Your answer should be only the lines below from the one with "The height and width of the screenshot is (1080, 1920)." to the one with "Task: Duplicate question 1 with the copy icon", repeated exactly, ends included.

---- EXERCISE DATA

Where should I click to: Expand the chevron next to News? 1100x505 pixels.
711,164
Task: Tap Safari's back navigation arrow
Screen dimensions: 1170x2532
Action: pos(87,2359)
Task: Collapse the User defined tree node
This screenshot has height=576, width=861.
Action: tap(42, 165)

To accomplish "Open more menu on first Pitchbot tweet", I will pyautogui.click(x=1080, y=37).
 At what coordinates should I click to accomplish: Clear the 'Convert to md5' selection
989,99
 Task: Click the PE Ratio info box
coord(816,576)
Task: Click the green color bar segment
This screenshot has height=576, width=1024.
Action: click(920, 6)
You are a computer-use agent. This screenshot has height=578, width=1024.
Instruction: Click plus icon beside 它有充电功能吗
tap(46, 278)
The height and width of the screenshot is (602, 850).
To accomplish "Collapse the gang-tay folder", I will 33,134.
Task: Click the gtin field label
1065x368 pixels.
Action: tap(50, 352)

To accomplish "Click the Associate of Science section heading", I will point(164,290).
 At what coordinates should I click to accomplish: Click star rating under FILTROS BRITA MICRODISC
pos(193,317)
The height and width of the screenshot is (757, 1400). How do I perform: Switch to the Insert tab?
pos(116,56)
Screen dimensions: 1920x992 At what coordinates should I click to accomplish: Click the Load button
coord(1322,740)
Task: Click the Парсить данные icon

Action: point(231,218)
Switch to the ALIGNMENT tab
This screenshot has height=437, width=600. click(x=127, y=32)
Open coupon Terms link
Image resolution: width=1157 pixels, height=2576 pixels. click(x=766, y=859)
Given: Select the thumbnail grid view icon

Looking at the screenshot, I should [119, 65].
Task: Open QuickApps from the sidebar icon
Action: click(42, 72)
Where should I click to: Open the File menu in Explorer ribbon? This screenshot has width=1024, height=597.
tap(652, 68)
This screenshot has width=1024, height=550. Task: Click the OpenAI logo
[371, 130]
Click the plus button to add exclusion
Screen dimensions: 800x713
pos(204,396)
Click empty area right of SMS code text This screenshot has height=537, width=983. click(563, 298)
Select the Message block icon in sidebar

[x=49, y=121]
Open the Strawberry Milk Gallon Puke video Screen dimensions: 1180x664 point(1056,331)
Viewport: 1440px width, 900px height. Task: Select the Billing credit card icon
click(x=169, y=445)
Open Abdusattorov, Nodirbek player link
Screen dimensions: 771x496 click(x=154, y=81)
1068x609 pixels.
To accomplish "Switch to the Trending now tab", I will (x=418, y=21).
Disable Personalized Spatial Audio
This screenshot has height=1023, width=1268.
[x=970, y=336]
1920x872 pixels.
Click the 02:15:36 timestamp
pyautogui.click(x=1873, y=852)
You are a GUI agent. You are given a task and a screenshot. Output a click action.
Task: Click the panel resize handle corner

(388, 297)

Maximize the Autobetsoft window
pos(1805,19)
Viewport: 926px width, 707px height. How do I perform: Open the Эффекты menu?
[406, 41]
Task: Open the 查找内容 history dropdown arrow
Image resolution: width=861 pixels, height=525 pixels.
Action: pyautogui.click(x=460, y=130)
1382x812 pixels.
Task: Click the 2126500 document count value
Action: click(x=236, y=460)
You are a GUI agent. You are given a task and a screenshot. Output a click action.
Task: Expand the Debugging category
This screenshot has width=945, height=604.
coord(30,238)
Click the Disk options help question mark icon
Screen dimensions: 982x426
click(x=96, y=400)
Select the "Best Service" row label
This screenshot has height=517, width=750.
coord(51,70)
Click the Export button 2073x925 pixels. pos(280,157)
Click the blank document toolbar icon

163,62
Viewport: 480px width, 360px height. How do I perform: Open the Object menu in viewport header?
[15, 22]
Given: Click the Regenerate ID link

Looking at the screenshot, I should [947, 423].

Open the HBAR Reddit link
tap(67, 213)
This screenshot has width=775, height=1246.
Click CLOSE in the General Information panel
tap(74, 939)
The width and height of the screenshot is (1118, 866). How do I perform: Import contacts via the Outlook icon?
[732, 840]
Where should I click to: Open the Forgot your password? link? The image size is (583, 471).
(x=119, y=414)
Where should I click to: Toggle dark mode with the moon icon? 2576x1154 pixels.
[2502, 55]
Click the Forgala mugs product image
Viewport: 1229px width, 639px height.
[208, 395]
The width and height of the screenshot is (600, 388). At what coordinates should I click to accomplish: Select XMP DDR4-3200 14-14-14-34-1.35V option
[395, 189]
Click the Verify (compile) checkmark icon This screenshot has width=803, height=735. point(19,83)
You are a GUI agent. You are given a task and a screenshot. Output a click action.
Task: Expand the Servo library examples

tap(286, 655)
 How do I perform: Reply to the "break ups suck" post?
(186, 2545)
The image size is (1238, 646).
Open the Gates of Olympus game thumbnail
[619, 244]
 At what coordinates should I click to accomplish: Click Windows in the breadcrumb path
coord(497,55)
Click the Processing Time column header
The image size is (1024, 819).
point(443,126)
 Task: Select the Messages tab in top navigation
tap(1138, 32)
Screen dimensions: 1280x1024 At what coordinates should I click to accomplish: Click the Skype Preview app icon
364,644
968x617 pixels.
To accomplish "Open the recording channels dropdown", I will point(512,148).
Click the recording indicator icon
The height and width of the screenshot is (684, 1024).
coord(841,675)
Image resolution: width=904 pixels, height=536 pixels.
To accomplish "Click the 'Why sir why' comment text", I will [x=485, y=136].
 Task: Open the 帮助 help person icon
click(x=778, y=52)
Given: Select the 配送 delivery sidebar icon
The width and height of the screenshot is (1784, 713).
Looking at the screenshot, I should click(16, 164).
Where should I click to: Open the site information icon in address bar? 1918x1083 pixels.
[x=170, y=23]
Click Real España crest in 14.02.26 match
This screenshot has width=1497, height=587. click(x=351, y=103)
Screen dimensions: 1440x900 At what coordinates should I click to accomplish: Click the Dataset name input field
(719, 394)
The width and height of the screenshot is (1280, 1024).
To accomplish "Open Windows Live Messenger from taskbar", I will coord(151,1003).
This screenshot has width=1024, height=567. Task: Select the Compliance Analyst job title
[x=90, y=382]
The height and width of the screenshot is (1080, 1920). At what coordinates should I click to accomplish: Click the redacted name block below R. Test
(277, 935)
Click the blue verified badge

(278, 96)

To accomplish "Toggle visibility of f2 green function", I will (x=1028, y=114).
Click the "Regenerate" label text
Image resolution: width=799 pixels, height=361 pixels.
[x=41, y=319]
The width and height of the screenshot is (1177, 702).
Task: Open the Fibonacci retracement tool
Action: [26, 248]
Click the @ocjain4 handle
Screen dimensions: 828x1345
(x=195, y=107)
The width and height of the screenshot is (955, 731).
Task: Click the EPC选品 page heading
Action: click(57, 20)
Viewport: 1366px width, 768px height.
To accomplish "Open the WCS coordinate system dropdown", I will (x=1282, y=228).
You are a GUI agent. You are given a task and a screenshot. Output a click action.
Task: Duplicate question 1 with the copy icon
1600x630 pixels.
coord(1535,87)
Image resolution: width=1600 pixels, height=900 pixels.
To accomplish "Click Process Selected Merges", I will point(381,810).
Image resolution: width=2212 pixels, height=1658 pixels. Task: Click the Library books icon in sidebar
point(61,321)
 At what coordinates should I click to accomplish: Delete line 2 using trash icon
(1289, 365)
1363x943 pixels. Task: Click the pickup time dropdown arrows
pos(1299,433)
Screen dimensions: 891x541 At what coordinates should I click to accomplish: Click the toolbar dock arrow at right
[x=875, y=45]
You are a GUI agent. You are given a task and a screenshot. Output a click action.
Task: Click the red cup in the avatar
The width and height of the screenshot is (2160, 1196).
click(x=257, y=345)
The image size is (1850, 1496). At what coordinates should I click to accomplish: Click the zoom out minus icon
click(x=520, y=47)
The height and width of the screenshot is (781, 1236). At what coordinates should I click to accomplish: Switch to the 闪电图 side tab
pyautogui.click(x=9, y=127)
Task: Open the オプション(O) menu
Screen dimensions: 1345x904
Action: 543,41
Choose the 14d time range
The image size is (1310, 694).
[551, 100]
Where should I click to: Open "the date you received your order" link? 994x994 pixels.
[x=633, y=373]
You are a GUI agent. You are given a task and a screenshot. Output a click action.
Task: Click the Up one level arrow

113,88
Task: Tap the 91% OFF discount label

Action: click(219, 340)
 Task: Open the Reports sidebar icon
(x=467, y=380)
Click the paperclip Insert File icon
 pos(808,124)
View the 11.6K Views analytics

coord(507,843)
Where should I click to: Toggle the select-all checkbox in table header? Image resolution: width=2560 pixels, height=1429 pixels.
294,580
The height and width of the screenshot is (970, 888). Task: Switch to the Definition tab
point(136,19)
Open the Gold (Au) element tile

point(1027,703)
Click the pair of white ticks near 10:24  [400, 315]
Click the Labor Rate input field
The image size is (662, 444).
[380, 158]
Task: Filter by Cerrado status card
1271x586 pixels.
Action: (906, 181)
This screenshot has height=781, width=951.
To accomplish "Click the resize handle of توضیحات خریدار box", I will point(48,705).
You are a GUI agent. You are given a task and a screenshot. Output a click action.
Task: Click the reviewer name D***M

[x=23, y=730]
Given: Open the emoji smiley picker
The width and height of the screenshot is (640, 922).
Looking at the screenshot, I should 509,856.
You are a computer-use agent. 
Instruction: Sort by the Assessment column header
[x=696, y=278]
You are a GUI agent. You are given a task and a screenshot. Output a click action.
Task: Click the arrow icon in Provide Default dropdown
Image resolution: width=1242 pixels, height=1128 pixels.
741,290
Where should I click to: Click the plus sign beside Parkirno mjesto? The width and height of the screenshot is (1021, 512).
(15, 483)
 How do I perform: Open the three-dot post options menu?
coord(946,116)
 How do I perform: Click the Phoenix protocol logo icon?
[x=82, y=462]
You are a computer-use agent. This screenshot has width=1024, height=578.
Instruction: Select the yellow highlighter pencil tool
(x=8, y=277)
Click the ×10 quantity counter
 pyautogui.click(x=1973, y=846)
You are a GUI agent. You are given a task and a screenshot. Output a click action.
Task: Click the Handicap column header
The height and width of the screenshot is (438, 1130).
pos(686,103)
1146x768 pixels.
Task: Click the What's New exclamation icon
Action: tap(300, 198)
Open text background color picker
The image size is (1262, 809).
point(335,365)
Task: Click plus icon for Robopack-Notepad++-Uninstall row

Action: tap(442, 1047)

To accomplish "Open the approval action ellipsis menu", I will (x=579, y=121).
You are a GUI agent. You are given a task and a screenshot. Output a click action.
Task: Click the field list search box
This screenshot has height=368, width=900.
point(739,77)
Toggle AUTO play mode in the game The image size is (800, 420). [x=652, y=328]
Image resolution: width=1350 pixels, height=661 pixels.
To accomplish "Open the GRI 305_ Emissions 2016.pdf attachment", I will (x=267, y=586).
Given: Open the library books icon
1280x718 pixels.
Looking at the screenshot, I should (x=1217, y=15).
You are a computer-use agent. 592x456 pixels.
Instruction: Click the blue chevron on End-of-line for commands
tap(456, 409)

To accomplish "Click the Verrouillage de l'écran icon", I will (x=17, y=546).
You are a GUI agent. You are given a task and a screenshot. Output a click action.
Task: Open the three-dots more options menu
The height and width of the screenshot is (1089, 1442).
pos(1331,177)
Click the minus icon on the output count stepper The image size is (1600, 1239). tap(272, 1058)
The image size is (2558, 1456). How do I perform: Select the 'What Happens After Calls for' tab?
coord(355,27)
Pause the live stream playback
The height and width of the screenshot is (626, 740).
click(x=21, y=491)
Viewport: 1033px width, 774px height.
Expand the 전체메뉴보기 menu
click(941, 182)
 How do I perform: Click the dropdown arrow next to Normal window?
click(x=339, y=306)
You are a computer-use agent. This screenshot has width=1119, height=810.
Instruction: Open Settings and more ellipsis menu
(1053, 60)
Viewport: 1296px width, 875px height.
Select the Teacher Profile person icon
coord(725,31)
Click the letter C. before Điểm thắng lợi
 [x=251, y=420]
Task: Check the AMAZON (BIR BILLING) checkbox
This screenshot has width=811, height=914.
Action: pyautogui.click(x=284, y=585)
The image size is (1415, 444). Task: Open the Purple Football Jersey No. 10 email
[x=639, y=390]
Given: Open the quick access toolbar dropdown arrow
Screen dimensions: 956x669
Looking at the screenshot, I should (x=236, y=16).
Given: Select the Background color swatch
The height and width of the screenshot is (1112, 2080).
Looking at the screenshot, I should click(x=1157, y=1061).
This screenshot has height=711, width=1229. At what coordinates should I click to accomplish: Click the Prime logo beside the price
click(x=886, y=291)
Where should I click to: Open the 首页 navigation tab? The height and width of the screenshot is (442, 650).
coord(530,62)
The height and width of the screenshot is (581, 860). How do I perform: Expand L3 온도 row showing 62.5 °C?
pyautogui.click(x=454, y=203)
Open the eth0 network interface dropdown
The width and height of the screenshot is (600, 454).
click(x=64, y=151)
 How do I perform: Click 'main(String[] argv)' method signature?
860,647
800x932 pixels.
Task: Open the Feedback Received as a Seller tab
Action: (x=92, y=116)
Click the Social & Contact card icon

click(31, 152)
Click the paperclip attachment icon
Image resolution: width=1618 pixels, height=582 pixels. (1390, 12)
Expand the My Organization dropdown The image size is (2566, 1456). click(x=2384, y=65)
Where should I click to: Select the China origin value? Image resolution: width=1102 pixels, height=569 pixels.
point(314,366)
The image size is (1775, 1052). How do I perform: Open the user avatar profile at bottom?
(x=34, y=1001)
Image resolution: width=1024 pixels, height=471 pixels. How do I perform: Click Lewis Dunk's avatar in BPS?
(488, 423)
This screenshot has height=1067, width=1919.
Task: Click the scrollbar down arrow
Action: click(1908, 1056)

--------

# SOLUTION TO THIS PROBLEM:
The height and width of the screenshot is (1080, 1920). At what coordinates should I click to accomplish: Click the redacted name block below R. Test
(277, 935)
Click the blue verified badge

(278, 96)

To accomplish "Toggle visibility of f2 green function", I will (x=1028, y=114).
Click the "Regenerate" label text
Image resolution: width=799 pixels, height=361 pixels.
[x=41, y=319]
The width and height of the screenshot is (1177, 702).
Task: Open the Fibonacci retracement tool
Action: [26, 248]
Click the @ocjain4 handle
Screen dimensions: 828x1345
(x=195, y=107)
The width and height of the screenshot is (955, 731).
Task: Click the EPC选品 page heading
Action: click(57, 20)
Viewport: 1366px width, 768px height.
To accomplish "Open the WCS coordinate system dropdown", I will (x=1282, y=228).
You are a GUI agent. You are given a task and a screenshot. Output a click action.
Task: Duplicate question 1 with the copy icon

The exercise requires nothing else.